Line filter on the word "computer": copy each matching line from the entries.

Top of Exercise inputs

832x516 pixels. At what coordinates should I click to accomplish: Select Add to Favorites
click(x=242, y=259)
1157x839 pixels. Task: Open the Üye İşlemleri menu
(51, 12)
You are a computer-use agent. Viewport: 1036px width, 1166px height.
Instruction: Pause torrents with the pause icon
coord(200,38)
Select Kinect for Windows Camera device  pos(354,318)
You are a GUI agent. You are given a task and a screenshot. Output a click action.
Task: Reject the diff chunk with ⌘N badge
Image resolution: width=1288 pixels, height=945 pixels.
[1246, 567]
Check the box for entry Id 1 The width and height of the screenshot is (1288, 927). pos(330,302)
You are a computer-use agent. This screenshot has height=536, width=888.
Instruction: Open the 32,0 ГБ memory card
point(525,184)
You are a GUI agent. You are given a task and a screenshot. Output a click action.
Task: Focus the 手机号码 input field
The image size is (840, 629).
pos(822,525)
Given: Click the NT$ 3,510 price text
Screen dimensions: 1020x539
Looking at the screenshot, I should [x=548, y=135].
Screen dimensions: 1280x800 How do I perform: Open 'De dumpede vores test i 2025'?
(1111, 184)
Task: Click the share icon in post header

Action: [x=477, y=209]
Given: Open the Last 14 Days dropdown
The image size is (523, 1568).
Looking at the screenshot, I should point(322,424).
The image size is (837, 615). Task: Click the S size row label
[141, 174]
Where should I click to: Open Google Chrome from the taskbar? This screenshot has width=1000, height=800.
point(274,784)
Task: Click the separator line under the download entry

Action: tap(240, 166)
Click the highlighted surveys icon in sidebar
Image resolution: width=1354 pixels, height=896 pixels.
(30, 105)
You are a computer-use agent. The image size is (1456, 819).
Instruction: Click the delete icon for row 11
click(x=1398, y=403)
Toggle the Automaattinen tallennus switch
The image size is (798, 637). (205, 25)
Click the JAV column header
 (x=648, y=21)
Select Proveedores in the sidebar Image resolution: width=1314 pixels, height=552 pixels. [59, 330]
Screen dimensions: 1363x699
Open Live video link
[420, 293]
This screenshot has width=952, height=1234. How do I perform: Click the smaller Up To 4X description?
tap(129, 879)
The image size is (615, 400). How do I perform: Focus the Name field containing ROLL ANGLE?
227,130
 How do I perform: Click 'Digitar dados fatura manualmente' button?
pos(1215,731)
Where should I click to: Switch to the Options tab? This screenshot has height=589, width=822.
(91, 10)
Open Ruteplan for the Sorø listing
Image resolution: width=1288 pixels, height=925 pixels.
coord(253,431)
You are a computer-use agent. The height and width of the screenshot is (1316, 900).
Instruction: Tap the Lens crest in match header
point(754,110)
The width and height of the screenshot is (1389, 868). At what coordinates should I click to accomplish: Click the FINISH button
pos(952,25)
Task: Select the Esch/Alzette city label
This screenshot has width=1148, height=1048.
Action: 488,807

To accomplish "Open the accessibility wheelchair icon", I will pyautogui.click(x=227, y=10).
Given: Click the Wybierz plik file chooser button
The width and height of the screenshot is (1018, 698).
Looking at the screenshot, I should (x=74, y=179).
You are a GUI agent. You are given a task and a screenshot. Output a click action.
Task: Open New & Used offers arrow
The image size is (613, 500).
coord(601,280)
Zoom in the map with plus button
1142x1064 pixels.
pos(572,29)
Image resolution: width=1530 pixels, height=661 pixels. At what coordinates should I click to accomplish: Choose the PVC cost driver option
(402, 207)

Bottom of Exercise inputs

◆ **Result**
You are a computer-use agent. Viewport: 1036px width, 1166px height.
You are a computer-use agent. This screenshot has height=536, width=888.
You are a computer-use agent. The image size is (1456, 819).
You are a computer-use agent. The height and width of the screenshot is (1316, 900).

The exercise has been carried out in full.